Telomeres in Disease and Aging

An introduction to what is known of telomeres can be found at the Scientist: "The ends of linear chromosomes have attracted serious scientific study - and Nobel Prizes - since the early 20th century. Called telomeres, these ends serve to protect the coding DNA of the genome. When a cell's telomeres shorten to critical lengths, the cell senesces. Thus, telomeres dictate a cell's life span - unless something goes wrong. Work over the past several decades has revealed an active, though limited, mechanism for the normal enzymatic repair of telomere loss in certain proliferative cells. ... Telomeres shorten as we age. By analogy to the cellular mitotic clock, telomeres have been postulated as a marker of 'genetic age,' and telomere length has been marketed as a simple predictor of longevity. Assays of telomere length have been bundled with recommendations for lifestyle modification and for drug therapy, neither based on appropriate clinical studies. Simple but appealing arguments relating telomeres and aging are currently controversial, likely simplistic, and potentially harmful. Telomere length does indeed reflect a cell's past proliferative history and future propensity for apoptosis, senescence, and transformation. Cellular aging, however, is not equivalent to organ or organismal aging. ... Studies in humans have attempted to relate telomere length to life span. In the provocative initial publication from the University of Utah in 2003, individuals around 60 years of age who had the longest telomeres lived longer than did subjects with the shortest telomeres, but the main cause of death in the latter group was, inexplicably, infectious disease; the persons with shorter telomeres did not have a higher rate of cancer deaths.

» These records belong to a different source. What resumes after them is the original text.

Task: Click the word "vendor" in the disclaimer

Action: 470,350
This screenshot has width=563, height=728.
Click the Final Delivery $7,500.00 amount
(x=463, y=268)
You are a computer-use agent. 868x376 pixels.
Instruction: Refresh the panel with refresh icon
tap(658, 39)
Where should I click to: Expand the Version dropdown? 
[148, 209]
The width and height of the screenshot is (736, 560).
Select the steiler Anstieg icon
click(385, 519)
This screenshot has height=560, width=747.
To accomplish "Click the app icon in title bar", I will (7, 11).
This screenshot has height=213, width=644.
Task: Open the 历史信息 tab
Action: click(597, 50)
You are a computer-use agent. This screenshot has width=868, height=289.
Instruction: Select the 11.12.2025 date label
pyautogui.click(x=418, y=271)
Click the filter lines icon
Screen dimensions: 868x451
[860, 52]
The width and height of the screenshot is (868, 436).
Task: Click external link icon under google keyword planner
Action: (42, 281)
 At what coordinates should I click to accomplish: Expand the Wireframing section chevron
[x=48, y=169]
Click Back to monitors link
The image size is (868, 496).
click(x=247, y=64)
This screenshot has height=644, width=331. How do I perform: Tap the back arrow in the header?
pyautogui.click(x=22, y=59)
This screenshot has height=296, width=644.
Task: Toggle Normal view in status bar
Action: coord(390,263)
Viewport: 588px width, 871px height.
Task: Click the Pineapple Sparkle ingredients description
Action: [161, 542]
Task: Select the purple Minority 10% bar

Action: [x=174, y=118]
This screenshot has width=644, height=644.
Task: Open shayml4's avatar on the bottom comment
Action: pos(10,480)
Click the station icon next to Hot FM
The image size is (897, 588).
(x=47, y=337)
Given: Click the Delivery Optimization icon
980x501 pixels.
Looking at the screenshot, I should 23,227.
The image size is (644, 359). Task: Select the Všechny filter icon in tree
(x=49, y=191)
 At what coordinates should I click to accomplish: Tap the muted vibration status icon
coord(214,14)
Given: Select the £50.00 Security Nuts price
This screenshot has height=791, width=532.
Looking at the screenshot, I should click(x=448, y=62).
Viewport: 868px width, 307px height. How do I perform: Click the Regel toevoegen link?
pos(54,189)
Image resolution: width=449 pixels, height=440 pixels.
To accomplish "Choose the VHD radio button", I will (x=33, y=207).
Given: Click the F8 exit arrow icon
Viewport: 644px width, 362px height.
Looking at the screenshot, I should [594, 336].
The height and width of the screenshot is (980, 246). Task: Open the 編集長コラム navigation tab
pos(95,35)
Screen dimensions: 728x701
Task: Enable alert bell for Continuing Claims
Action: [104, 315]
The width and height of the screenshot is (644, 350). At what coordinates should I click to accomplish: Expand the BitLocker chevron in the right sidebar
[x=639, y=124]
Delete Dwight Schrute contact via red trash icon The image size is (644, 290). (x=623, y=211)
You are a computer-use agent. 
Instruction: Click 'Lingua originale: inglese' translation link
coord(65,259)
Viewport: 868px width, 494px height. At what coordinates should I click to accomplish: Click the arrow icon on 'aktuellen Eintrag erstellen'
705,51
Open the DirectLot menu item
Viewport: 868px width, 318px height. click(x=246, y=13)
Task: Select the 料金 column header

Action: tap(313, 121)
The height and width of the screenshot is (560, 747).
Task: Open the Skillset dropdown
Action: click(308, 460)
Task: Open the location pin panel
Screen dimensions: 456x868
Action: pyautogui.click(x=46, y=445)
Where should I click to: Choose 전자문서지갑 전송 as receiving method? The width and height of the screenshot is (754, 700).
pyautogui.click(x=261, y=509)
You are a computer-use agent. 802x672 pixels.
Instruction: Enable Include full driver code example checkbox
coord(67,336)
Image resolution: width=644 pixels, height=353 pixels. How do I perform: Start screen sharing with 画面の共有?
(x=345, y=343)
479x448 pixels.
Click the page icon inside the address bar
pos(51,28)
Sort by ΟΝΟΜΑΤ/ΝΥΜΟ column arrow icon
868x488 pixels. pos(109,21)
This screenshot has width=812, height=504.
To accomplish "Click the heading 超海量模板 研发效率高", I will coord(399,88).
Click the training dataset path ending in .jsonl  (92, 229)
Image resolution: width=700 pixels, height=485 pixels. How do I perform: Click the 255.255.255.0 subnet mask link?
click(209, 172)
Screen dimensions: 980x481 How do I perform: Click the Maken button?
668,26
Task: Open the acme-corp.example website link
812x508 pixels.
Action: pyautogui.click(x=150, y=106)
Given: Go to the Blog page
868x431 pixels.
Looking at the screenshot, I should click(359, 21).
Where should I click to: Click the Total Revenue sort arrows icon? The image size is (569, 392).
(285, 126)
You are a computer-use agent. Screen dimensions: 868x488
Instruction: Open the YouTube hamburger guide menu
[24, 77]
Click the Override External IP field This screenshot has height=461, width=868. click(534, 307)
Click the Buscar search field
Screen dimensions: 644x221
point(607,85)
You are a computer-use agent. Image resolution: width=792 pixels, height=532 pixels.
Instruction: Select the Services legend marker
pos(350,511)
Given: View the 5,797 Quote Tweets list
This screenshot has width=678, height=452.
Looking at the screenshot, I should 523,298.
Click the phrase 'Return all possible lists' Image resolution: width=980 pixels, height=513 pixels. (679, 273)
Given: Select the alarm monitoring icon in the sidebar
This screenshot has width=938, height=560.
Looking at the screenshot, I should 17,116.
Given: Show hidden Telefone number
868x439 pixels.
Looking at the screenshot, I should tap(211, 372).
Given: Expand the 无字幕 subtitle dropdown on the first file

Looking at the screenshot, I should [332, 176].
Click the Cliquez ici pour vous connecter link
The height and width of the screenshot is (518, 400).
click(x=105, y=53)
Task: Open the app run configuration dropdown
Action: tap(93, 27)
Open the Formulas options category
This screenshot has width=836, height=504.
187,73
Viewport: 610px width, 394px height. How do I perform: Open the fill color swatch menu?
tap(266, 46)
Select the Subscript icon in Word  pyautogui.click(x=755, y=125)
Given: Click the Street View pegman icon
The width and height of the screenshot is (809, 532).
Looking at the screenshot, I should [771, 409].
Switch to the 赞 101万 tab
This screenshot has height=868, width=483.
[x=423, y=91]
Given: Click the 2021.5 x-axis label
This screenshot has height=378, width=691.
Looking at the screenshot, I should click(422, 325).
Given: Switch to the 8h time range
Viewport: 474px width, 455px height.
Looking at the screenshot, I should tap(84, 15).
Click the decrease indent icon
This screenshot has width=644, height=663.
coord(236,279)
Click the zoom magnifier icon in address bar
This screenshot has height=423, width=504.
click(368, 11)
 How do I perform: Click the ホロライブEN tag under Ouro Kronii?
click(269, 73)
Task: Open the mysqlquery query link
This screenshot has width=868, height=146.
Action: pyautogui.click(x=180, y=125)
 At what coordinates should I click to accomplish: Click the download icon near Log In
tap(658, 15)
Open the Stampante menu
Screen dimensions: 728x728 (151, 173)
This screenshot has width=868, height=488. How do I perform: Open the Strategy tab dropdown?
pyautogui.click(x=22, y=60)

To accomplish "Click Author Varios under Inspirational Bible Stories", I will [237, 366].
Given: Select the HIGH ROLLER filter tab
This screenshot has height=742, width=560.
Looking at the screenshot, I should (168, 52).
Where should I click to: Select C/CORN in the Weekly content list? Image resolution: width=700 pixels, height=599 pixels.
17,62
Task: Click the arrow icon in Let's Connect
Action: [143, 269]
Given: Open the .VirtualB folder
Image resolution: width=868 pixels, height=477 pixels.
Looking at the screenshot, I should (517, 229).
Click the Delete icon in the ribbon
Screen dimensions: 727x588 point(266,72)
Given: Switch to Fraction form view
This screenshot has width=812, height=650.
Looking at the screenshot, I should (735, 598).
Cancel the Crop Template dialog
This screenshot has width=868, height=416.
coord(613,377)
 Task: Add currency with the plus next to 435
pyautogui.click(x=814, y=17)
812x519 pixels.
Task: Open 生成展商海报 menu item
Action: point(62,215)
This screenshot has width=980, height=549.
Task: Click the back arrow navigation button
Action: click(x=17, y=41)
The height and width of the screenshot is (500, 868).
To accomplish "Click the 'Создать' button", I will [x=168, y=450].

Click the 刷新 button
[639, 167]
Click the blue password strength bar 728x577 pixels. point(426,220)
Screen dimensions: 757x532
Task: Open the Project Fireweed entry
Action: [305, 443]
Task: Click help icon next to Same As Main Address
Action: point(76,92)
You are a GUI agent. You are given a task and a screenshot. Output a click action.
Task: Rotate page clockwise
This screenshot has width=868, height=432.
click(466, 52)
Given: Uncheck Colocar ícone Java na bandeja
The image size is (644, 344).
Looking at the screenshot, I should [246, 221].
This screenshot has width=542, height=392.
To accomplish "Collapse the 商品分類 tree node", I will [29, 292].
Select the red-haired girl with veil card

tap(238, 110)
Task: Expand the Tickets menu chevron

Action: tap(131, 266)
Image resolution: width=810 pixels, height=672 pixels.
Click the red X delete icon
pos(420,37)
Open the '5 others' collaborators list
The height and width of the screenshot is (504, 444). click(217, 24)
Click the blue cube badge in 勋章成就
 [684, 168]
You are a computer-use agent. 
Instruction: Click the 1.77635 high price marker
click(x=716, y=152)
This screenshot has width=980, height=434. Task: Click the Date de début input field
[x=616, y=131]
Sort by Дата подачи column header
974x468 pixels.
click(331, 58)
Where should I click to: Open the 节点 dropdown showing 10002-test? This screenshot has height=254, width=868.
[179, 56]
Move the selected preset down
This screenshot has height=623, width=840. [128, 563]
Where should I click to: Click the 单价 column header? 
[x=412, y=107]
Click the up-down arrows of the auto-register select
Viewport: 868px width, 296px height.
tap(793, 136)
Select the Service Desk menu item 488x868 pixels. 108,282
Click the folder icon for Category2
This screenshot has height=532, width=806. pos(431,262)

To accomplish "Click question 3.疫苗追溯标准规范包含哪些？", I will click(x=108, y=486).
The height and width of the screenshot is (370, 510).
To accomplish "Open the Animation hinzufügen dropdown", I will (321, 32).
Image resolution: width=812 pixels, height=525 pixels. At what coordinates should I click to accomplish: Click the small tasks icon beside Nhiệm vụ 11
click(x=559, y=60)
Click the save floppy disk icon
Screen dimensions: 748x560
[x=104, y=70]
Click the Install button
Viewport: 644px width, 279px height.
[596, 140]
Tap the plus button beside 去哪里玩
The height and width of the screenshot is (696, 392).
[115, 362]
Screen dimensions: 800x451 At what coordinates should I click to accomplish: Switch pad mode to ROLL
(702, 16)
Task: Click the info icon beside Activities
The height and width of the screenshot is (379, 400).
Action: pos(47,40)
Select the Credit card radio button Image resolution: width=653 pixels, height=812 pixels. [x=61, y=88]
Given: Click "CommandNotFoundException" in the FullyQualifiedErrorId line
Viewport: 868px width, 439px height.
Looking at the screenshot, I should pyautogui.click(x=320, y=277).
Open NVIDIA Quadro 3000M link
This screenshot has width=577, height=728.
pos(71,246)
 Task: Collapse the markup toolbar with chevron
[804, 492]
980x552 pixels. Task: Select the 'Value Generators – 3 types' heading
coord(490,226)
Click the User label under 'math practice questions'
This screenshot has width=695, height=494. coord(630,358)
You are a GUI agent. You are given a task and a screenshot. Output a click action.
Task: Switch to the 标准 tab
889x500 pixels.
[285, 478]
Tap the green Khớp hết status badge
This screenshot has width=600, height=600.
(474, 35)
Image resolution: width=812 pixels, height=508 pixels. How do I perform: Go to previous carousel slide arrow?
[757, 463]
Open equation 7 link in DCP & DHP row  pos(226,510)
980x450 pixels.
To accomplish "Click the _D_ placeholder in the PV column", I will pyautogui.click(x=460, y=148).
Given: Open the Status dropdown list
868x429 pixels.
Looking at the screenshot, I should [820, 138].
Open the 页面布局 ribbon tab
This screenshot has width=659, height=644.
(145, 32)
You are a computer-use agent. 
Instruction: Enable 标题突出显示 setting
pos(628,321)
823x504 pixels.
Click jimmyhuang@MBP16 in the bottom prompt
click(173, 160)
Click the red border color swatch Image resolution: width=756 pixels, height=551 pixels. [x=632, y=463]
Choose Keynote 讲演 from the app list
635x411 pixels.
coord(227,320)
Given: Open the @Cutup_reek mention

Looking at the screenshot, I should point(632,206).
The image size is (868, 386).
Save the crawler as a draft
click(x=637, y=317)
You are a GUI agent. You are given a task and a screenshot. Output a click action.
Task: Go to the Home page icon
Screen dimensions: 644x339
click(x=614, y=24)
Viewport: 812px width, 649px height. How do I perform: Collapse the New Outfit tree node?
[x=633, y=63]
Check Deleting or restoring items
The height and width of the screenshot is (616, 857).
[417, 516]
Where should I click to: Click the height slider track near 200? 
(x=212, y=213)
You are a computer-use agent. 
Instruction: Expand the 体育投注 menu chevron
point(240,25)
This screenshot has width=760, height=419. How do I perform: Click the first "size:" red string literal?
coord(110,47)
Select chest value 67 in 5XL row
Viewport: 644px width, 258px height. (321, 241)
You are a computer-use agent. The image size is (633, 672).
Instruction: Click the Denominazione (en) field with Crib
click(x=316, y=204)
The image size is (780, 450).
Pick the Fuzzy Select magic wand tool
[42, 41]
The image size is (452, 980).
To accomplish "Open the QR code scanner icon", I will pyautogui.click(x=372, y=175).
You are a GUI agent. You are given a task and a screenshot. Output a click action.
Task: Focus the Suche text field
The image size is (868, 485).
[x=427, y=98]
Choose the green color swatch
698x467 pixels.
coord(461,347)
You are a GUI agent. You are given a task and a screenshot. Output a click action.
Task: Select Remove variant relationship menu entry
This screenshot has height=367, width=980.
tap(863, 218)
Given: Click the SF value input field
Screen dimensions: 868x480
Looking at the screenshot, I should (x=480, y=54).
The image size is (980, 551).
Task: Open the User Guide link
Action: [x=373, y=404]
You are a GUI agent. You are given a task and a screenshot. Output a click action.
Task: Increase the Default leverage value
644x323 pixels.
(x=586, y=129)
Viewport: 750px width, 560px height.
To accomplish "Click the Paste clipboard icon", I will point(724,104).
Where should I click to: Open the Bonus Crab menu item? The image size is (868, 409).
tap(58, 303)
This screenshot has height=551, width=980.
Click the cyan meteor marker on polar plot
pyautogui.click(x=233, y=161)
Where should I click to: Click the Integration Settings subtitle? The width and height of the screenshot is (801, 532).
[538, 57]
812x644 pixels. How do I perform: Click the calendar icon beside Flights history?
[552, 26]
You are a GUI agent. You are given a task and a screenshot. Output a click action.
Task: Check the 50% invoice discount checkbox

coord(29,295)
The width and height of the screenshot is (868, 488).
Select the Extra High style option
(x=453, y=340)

Moreover, these findings have not been confirmed in other studies of older subjects. In another study evaluating a different population, telomere length failed to predict survival, but interestingly it correlated with years of healthy life. In a Danish study of people aged 73 to 101 years, telomeres correlated with life expectancy in a simple univariate analysis, but only before the researchers corrected for age, suggesting that the correlation was driven simply by the fact that younger subjects had longer telomeres. And a Dutch study of 78-year-old men found that while telomere lengths eroded with age, they failed to correlate with mortality."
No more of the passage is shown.